One of the obstacles to more effective financial inclusion is that the international standards that guide the delivery of financial services were originally conceived for developed countries. Yet the practical realities in developing countries, which are home to an estimated 90% of the world’s financially excluded, are very different. This report highlights how international standards and their application can be improved to accommodate these differences, based on an analysis of five countries.
Conscious of Brazil’s turbulent past yet with a strong mandate for greater financial inclusion, Brazil’s financial supervisors have had to strike a balance between caution and the need to facilitate technological and product innovation to support financial inclusion. ‘Proportionality’ and ‘coordination’ have been critical to the success achieved so far.
The absence of clear guidance on how to implement international principles to the particular financial inclusion challenges faced by Kenya has meant that the country’s regulators have tended to attach greater value to guidance from regional bodies such as ESAAMLC and the EAC.
The greatest challenge that Mexico’s regulatory authorities face in expanding financial inclusion is complying with the Financial Action Task Force’s (FATF) principles for combating money laundering. More generally, the country’s regulators feel that the relationship international standard setting bodies’ principles and financial inclusion is not always obvious.
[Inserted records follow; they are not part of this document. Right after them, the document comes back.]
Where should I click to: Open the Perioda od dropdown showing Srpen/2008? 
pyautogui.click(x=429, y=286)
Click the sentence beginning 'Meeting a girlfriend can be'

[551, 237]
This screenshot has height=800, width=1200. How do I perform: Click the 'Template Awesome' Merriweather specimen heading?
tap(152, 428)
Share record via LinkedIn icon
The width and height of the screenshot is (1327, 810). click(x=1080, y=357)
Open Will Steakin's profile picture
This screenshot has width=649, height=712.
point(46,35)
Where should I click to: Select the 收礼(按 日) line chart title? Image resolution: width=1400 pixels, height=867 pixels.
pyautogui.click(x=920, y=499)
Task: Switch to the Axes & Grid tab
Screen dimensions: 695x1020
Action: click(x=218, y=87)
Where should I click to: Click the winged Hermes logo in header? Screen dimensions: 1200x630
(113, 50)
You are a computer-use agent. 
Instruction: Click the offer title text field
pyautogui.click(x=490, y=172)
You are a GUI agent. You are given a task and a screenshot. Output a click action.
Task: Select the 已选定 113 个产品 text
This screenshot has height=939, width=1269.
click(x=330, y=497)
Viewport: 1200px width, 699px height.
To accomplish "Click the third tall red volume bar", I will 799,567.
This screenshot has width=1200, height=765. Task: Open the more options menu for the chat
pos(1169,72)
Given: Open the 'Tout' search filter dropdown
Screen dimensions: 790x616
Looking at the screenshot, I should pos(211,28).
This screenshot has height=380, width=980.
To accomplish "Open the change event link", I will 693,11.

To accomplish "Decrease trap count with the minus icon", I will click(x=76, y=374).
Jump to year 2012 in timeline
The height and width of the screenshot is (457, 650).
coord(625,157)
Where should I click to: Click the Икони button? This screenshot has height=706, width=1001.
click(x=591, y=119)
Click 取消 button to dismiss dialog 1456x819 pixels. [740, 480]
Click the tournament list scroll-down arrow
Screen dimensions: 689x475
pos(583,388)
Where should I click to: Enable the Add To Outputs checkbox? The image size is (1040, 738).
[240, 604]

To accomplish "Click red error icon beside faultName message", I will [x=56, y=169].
The Philippines is arguably one of the most successful countries in terms of applying risk-based and proportionate assessment, often through test-and-learn approaches. However, the country’s regulators would like standard setting bodies to provide greater clarity on the optimum balance and to explicitly address test-and-learn approaches in international standards.
South Africa’s regulators generally believe that standard setting bodies’ (SSBs) principles are flexible enough to accommodate financial inclusion policies. One possible reason for their confidence is that many of the regulators have had prominent roles within their respective SSBs, giving them a useful, first-hand perspective. Nevertheless, there is room for improvement in how standards are assessed.
Global Partnership for Financial Inclusion (GPFI) is an inclusive platform for all G20 countries, interested non-G20 countries and relevant stakeholders to carry forward work on financial inclusion, including implementation of the Financial Inclusion Action Plan, endorsed at the G20 Summit in South Korea.